Python扩展方法及工具比较歪歪虫

ekylin 2006-08-10

展开全文

Python扩展方法及工具比较

一、普通扩展方法
扩展Python包括三个步骤：
1. 创建源程序(C, C++, java, ...)；
2. 为源程序写wrap代码；
包括四个步骤：
Ø include "Python.h";
Ø 为每个模块函数写wrap，即：PyObject* Module_func()；
Ø 为每个模块函数写函数定义，即：PyMethodDef ModuleMethods[]对应表；
Ø 写模块的初始化函数：void initModule()部分。
3. 编译连接；
有两种方法：
(1)使用distutils包。步骤如下：
Ø 修改distutils包中的setup.py文件；
Ø 根据需要运行$ python setup.py build或$ python setup.py install命令，生成扩展模块的共享库文件。
(2)直接使用gcc命令将模块编译成共享库。命令如下：
$ gcc -fpic -c -I/usr/include/python2.2 -I/usr/lib/python2.2/config foo.c wrap_foo.c
$ gcc -shared -o foo.so foo.o wrap_foo.o
这样便生成了python可用的foo模块。

• _所给资料_:

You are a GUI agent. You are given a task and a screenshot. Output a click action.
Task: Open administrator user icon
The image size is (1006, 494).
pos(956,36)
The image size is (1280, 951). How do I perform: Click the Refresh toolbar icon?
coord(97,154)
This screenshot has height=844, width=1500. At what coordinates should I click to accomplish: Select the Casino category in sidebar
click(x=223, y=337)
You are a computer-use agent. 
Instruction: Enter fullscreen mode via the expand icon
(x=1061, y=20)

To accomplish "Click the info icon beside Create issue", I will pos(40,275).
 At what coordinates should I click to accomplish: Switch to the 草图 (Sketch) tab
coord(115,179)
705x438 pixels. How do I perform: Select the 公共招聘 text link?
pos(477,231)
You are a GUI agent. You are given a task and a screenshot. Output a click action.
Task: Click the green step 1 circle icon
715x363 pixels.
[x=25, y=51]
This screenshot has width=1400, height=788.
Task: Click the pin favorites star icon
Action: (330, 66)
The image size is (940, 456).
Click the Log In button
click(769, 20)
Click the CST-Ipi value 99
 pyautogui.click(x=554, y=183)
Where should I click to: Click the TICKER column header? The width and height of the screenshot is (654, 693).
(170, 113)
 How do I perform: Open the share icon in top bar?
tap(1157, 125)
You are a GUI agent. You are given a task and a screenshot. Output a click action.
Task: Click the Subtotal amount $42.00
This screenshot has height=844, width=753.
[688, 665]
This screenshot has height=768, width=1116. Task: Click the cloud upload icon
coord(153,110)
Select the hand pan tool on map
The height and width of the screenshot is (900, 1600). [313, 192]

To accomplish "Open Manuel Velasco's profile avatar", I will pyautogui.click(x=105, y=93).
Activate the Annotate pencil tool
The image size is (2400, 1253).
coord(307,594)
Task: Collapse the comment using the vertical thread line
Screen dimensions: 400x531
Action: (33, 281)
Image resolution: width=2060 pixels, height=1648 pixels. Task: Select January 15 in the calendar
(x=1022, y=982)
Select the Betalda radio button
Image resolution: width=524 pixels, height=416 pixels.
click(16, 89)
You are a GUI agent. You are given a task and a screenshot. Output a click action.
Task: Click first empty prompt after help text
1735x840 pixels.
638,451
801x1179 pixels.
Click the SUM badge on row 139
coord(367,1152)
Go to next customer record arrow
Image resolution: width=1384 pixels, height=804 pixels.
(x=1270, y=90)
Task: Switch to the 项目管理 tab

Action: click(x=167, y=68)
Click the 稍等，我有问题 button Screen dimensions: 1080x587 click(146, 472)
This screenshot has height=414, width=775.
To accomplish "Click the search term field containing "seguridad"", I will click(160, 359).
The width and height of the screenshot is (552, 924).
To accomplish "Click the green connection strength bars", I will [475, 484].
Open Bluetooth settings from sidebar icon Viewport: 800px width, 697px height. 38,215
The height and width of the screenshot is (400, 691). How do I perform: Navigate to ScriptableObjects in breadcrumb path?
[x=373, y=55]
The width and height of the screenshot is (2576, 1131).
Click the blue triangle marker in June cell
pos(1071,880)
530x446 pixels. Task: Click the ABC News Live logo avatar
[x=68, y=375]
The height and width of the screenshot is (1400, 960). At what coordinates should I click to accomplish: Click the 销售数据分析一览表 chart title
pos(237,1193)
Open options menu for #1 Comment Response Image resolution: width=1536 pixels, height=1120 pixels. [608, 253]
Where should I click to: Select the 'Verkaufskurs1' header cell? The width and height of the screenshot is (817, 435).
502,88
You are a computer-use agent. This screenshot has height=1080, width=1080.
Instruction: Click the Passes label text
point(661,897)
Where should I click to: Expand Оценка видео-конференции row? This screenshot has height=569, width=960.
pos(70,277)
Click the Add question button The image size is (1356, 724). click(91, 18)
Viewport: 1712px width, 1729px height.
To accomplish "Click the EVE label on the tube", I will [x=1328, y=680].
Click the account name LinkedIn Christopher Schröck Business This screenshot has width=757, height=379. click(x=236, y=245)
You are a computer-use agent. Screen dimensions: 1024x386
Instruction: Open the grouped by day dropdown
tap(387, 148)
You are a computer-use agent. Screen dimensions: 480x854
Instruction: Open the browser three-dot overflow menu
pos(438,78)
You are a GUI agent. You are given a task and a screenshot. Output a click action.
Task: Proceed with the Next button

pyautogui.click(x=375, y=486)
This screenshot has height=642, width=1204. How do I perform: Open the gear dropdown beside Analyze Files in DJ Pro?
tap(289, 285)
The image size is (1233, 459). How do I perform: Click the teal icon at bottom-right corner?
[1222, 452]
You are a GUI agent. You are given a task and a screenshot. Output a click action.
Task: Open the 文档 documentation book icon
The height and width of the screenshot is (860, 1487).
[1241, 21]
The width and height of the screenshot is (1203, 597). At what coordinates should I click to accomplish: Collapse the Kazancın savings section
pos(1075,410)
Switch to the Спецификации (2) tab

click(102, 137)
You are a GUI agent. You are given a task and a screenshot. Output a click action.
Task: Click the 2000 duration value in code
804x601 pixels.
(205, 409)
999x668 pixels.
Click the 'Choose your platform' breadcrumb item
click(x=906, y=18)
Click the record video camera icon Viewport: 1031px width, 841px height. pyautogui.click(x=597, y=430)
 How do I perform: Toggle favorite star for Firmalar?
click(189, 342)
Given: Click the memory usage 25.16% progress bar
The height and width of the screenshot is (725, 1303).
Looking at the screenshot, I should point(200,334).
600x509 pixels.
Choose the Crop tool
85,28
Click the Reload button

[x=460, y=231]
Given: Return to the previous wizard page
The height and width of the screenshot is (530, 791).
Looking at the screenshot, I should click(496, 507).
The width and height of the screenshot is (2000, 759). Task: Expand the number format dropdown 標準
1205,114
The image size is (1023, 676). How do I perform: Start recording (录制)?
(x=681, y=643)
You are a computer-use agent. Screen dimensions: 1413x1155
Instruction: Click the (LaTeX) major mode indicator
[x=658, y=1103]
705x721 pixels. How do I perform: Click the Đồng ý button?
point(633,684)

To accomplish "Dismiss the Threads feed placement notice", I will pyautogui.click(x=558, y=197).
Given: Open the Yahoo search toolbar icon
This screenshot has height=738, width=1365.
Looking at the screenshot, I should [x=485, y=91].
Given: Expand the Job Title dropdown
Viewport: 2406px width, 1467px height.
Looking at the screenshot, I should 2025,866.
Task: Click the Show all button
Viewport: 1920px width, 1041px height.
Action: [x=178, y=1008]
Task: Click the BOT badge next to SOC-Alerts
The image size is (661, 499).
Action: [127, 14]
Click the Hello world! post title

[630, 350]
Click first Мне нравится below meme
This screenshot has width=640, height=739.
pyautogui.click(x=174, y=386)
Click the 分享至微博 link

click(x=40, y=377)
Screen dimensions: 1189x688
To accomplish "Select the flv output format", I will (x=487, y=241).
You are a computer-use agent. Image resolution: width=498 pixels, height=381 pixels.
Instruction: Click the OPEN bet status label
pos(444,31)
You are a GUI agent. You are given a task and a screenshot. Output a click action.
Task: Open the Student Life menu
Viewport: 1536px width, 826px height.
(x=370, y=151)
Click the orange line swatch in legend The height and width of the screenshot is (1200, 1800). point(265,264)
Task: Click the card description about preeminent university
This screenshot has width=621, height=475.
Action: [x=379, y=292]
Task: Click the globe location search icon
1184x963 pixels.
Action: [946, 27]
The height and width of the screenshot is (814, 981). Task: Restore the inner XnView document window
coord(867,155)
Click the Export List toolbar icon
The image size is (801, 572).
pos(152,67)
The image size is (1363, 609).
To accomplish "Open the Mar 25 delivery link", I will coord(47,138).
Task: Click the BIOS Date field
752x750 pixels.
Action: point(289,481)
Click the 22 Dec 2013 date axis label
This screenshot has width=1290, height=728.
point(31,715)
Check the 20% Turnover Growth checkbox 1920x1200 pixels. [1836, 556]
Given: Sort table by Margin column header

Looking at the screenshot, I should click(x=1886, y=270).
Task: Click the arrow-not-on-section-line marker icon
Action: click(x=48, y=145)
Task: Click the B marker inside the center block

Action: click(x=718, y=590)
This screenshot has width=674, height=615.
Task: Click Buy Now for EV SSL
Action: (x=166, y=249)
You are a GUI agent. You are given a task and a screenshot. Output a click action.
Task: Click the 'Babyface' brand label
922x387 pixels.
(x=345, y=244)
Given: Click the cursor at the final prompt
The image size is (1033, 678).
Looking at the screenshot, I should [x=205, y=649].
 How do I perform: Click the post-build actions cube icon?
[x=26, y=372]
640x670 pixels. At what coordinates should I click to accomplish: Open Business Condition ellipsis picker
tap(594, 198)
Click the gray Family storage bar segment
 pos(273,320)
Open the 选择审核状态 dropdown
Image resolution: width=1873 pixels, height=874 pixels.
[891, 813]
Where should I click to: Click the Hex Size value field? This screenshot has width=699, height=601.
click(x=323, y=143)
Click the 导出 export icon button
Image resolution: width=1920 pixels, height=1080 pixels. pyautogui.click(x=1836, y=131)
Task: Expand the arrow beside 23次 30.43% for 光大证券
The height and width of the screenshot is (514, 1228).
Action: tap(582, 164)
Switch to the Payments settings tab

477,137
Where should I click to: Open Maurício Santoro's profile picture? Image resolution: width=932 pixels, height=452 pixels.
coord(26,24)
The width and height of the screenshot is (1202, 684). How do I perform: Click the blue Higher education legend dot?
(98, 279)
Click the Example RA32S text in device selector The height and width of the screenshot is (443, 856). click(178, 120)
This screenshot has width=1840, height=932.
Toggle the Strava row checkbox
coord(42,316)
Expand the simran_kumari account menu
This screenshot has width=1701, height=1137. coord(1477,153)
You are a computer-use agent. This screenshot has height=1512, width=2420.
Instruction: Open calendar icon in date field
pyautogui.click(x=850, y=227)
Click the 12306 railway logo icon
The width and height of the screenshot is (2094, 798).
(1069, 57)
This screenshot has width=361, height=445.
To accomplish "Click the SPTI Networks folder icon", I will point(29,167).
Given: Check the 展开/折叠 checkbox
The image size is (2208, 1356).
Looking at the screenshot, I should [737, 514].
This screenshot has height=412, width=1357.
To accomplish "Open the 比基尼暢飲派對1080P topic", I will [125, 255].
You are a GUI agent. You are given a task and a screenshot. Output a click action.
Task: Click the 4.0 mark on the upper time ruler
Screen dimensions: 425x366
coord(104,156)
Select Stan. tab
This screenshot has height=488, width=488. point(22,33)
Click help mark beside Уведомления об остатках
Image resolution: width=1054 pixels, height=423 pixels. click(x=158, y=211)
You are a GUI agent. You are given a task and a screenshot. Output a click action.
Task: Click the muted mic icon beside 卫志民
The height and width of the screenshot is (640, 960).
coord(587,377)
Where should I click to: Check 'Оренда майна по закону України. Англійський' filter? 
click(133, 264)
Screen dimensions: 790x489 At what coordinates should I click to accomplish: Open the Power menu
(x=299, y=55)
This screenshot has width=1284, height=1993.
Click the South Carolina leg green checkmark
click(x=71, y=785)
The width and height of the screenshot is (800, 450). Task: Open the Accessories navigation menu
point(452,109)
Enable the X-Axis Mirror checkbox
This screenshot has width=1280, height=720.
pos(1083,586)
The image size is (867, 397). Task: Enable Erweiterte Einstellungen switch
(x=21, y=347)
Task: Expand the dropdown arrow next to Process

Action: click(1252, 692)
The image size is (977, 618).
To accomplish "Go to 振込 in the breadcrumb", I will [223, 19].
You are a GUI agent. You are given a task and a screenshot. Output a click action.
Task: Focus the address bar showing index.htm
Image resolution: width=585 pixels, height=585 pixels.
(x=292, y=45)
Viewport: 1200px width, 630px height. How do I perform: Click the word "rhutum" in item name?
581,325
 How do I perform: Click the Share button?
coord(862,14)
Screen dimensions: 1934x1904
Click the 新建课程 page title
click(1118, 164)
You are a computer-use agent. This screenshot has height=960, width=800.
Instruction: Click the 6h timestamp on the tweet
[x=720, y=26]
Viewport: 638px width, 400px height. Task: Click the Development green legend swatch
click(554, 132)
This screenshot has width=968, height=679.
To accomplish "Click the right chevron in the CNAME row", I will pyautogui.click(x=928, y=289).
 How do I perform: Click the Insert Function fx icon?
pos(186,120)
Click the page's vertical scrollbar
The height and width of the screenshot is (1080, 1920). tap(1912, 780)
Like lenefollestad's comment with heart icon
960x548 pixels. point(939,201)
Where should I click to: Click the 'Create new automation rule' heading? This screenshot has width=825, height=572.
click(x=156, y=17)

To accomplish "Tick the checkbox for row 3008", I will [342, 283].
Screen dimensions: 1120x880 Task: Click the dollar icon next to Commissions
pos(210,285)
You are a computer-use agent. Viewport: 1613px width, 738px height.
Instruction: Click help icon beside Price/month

• _练习说明_:
1. 根据上面关于Python扩展方法的文章，用一到三句话说明：运行 $ python setup.py build 或 $ python setup.py install 命令是为了得到什么？
2. 请接着关于Python扩展方法的文章往下写。

• _参考解答_:
1. 运行这两条命令是为了生成扩展模块的共享库文件。文章说明，可根据需要选择运行其中一条。

2.
4. 使用扩展内容
进入python环境，通过import foo，使用foo模块中的函数。如用foo.func()调用foo模块中的func()函数。

二、Python的C++扩展
通过C++扩展python也是可以的，只不过有一些限制。如果主函数(Python解释器)被C编译器编译和连接，那么构造器中不能使用全局和静态对象。但如果使用C++编译器则没有这个问题。另外，将被Python解释器调用的函数（特别是初始化函数），需要在函数体外使用extern "C" 声明。同时要在Python头文件处使用extern "C" {...}声明。
一个示例程序（wraper文件）：
extern "C"
{
#include "Python.h"
}
PyObject *cppextest_print_logo(PyObject *self, PyObject *args)
{
char *string;
if (!PyArg_ParseTuple(args, "s", &string)) return NULL;
return Py_None;
}
static PyMethodDef
cppextestMethods[] = {
{"print_logo", cppextest_print_logo, METH_VARARGS},
{NULL, NULL},
};
extern "C"
void initcppextest(void)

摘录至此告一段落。